What you are asked to do: Copy out, precisely as given, the lines from the line with "The height and width of the screenshot is (434, 836)." to the end of the entries that follow.
◇ ◇ ◇ ◇ ◇
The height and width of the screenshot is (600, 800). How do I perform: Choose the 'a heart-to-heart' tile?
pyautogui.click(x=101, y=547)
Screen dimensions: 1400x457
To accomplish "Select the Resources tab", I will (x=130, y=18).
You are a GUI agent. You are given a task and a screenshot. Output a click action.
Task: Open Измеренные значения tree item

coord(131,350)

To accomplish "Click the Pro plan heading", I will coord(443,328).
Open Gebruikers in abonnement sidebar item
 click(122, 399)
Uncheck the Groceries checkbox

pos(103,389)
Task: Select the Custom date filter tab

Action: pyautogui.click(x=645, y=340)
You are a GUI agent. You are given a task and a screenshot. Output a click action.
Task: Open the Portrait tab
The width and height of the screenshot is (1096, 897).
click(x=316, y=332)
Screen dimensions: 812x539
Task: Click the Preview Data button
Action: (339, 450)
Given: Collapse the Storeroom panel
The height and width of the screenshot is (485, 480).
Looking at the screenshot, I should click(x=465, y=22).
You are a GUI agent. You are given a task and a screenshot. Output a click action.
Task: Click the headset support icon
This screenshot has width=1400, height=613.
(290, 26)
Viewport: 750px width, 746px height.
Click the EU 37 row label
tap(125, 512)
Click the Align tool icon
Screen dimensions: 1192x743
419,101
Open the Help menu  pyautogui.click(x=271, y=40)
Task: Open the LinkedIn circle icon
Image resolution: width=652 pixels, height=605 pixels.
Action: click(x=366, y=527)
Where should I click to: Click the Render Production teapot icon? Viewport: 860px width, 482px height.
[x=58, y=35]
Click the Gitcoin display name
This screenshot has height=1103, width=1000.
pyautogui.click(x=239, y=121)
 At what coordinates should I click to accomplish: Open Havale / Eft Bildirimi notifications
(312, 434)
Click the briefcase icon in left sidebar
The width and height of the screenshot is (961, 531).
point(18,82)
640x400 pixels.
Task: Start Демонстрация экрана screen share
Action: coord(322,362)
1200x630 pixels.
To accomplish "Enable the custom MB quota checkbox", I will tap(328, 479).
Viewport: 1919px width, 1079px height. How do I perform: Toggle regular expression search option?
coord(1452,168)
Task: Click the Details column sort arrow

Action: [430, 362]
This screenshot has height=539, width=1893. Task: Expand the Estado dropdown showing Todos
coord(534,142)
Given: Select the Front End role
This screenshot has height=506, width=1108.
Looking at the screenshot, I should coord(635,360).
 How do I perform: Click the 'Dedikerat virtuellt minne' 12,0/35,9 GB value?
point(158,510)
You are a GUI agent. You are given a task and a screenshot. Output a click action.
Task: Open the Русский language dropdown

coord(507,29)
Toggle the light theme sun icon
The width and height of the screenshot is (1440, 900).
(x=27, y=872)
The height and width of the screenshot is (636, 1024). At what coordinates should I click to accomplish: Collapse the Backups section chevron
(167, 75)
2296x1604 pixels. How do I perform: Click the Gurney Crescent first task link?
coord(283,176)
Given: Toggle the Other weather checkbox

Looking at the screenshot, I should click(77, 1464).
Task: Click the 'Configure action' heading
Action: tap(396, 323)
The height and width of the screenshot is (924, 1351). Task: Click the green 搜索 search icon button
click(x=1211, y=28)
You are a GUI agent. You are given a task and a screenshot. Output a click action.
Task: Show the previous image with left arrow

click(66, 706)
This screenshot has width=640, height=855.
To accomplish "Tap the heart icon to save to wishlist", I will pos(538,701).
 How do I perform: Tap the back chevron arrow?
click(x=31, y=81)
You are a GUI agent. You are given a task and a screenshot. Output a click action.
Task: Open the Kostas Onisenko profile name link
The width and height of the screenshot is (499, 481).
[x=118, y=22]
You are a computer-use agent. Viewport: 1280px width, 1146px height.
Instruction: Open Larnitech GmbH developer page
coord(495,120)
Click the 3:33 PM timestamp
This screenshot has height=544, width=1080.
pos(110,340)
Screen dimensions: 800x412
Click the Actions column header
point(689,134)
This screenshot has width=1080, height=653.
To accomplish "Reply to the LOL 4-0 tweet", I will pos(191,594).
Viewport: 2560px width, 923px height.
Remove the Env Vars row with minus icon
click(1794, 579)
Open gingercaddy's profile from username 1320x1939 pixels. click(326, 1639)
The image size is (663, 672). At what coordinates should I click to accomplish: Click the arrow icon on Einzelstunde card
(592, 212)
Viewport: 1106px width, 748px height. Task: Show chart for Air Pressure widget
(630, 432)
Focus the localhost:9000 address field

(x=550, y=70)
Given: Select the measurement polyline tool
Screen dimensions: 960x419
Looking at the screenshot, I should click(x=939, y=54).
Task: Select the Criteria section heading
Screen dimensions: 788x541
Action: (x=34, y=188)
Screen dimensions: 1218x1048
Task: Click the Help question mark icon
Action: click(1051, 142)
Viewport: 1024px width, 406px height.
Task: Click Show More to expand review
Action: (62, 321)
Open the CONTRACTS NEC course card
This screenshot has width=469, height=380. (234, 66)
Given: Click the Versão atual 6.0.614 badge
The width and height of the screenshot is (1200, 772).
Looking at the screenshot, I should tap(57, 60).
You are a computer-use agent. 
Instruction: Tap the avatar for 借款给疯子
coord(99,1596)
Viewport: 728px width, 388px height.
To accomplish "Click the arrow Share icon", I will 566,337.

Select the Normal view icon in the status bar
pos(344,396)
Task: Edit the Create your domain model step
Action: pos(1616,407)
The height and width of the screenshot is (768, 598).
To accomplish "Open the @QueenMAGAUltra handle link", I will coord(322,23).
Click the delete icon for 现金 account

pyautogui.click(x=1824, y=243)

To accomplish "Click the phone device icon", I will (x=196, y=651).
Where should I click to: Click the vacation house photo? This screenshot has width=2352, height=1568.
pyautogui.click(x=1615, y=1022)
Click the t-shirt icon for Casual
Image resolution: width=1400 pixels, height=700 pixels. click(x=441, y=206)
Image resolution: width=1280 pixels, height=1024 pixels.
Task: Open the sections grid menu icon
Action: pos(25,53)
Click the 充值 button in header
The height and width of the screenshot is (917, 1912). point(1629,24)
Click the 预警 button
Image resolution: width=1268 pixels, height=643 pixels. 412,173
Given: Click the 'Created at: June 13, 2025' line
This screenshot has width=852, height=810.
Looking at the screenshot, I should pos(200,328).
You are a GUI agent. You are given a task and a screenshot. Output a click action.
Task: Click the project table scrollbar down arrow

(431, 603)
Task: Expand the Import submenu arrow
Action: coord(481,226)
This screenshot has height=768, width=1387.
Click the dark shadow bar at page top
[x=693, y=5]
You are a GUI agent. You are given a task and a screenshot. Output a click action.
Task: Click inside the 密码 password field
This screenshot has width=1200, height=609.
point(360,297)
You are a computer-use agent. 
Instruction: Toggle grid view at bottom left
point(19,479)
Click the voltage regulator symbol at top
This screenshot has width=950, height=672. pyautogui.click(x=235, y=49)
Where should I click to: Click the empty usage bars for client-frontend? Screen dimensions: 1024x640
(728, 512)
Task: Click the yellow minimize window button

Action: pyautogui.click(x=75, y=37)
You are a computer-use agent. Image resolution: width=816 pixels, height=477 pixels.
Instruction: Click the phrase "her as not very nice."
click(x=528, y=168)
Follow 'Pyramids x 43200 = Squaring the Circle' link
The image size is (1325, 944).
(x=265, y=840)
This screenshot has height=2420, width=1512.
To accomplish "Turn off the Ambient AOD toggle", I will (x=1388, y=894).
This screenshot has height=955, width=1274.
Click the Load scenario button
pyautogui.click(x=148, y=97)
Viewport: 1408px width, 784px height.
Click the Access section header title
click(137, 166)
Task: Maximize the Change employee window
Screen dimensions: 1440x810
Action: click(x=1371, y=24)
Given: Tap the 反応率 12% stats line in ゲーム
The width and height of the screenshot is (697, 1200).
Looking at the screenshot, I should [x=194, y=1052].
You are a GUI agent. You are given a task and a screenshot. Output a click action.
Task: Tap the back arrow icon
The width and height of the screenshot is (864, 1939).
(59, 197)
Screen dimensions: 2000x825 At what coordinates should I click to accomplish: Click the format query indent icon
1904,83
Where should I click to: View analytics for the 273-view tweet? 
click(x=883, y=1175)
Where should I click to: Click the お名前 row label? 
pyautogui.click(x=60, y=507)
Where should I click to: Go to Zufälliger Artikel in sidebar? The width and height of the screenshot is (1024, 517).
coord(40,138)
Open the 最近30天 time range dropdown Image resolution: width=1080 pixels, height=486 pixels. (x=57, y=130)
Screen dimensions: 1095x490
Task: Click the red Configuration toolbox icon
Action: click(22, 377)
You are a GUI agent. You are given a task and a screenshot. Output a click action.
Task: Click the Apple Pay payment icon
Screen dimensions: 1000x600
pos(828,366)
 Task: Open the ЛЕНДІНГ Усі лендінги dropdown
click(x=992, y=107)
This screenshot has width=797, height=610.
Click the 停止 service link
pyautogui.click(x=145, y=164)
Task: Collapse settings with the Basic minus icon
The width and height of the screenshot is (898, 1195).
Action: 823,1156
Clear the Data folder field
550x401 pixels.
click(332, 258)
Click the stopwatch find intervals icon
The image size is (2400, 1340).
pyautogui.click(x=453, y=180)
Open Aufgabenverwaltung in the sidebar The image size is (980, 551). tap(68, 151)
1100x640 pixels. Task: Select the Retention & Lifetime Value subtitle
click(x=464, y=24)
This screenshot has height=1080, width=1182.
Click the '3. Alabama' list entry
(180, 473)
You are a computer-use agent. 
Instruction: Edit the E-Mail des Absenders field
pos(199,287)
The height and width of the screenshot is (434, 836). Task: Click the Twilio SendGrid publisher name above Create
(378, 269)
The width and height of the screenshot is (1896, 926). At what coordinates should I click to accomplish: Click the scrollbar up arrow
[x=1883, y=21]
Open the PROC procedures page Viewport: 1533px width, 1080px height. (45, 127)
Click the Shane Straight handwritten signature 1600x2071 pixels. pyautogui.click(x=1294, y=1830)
◇ ◇ ◇ ◇ ◇
Finished task:
The height and width of the screenshot is (434, 836). Task: Click the Twilio SendGrid publisher name above Create
(378, 269)
The width and height of the screenshot is (1896, 926). At what coordinates should I click to accomplish: Click the scrollbar up arrow
[x=1883, y=21]
Open the PROC procedures page Viewport: 1533px width, 1080px height. (45, 127)
Click the Shane Straight handwritten signature 1600x2071 pixels. pyautogui.click(x=1294, y=1830)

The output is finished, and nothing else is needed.